Diagnosis and Treatment
The condition is diagnosed clinically based on the findings of tender erythroderma, bullae, and desquamation with a scalded appearance, especially in friction zones; periorificial crusting; positive Nikolsky sign; and lack of mucosal involvement (Figure 1).1 Histopathology can aid in complicated clinical scenarios as well as culture from affected areas, including the upper respiratory tract, diaper region, and umbilicus.1,4 Hospitalization is required for SSSS for intravenous antibiotics, fluids, and electrolyte repletion.

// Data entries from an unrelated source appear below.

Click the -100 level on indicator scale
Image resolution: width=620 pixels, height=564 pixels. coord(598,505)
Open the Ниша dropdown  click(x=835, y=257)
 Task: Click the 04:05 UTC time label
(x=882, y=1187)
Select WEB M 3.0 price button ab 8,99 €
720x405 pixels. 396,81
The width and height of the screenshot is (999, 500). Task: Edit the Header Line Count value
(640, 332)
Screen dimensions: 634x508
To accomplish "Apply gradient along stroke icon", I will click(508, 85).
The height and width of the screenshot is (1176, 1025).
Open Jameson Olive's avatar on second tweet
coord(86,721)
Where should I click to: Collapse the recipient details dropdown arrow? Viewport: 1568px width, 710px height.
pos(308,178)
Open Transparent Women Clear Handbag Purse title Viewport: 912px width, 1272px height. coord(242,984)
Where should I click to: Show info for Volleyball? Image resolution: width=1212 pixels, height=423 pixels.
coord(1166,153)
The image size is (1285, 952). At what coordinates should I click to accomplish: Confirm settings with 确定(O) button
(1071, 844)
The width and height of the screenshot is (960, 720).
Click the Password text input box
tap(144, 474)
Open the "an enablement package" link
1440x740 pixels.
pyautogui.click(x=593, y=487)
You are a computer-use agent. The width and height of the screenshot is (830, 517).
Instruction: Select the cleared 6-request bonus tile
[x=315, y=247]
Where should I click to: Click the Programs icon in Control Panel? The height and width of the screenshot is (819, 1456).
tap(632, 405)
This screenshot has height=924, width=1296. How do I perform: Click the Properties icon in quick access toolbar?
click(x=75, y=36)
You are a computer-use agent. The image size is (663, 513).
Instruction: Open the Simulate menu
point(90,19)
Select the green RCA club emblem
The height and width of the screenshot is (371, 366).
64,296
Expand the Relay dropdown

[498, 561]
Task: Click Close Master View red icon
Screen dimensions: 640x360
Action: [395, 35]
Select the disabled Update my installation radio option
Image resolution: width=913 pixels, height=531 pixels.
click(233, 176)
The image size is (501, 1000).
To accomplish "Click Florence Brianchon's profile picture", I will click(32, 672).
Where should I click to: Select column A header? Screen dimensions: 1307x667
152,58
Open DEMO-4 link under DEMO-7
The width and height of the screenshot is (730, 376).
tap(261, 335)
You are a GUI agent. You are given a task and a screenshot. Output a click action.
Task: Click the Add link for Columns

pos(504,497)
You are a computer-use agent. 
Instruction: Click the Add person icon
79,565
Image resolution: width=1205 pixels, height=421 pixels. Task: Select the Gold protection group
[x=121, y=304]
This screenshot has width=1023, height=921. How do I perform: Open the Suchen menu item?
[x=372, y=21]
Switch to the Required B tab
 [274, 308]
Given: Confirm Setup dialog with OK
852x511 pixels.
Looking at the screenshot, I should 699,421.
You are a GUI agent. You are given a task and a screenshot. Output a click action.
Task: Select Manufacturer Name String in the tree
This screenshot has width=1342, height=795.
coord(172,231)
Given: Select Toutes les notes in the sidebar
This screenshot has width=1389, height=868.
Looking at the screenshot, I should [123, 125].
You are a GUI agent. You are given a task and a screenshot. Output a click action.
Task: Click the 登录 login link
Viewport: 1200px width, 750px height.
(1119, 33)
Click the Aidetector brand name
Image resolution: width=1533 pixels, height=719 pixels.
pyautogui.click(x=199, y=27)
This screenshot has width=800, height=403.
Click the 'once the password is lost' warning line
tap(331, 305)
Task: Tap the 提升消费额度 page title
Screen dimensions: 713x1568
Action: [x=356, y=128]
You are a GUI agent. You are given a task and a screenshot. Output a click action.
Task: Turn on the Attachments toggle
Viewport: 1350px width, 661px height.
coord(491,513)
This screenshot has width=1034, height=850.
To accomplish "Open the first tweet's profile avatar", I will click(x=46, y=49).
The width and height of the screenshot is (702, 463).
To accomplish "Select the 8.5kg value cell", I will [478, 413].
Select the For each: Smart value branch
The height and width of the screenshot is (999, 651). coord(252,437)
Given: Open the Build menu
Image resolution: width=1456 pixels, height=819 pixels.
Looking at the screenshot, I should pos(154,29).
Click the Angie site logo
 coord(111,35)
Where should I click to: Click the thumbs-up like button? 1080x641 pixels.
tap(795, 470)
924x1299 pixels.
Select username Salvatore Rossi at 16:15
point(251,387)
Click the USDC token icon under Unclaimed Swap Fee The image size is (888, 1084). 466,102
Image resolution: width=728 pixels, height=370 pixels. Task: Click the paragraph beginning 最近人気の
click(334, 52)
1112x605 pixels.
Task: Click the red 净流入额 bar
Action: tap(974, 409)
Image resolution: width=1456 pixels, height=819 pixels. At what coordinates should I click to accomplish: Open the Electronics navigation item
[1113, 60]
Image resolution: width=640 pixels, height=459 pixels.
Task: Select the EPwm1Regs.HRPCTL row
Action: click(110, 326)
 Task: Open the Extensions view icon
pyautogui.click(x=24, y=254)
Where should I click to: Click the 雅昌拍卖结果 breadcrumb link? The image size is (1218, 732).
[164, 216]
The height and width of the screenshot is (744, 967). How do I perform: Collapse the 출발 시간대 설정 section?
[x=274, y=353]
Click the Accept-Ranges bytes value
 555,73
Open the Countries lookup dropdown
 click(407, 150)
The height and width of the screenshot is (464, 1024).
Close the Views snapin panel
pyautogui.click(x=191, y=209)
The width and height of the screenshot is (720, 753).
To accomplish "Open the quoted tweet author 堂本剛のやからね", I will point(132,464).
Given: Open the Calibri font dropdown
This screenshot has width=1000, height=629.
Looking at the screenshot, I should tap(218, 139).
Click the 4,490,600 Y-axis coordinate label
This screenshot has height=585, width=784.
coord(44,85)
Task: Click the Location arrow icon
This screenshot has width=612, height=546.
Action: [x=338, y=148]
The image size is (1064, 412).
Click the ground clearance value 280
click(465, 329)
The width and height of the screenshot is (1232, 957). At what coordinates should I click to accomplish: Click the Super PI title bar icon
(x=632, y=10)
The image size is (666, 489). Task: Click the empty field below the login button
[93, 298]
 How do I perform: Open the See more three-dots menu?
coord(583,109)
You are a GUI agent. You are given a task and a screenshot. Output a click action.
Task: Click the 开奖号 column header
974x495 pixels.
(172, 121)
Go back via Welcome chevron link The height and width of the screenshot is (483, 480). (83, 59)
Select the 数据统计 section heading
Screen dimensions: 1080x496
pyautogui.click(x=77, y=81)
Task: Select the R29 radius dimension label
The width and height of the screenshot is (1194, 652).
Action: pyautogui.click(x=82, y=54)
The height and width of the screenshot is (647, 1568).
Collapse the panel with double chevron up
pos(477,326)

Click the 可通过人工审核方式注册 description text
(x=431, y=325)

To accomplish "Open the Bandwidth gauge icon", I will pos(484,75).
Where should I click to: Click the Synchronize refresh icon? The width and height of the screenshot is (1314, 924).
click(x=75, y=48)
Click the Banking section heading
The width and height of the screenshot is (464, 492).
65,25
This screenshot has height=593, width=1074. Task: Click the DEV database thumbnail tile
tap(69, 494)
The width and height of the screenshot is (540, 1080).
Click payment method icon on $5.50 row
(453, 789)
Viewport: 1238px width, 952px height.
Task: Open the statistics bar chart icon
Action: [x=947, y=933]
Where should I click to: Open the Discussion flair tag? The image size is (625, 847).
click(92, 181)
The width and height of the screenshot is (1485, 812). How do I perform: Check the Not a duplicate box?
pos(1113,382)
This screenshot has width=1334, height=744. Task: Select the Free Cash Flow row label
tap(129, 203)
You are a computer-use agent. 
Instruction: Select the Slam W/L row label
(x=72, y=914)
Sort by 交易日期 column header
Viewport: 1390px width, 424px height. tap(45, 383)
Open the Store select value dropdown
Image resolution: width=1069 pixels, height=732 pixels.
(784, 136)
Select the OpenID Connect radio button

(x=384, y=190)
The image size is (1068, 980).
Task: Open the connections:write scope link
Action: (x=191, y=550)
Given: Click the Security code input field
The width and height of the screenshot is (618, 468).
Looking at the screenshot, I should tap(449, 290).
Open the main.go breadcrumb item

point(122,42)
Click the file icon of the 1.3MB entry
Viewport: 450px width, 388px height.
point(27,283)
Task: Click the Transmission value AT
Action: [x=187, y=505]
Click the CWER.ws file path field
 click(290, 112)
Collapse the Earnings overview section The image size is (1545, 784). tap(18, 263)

Figure 1. Staphylococcal scalded skin syndrome. Erythema of the axilla and antecubital fossa and an erosion on the right flank. The skin was tender to the touch.

Differential Diagnosis
There are multiple diagnoses to consider in the setting of flaccid bullae in the pediatric population. Stevens-Johnson syndrome or toxic epidermal necrolysis also can present with fever and superficial desquamation or bullae; however, exposure to medications and mucosal involvement often are absent in SSSS (Figure 2).2 Pemphigus, particularly paraneoplastic pemphigus, also often includes mucosal involvement and scalding thermal burns that are often geometric or focal. Epidermolysis bullosa and toxic shock syndrome also should be considered.1

Figure 2. Stevens-Johnson syndrome secondary to trimethoprimsulfamethoxazole exposure. Ulceration of the upper and lower lips highlight mucosal involvement.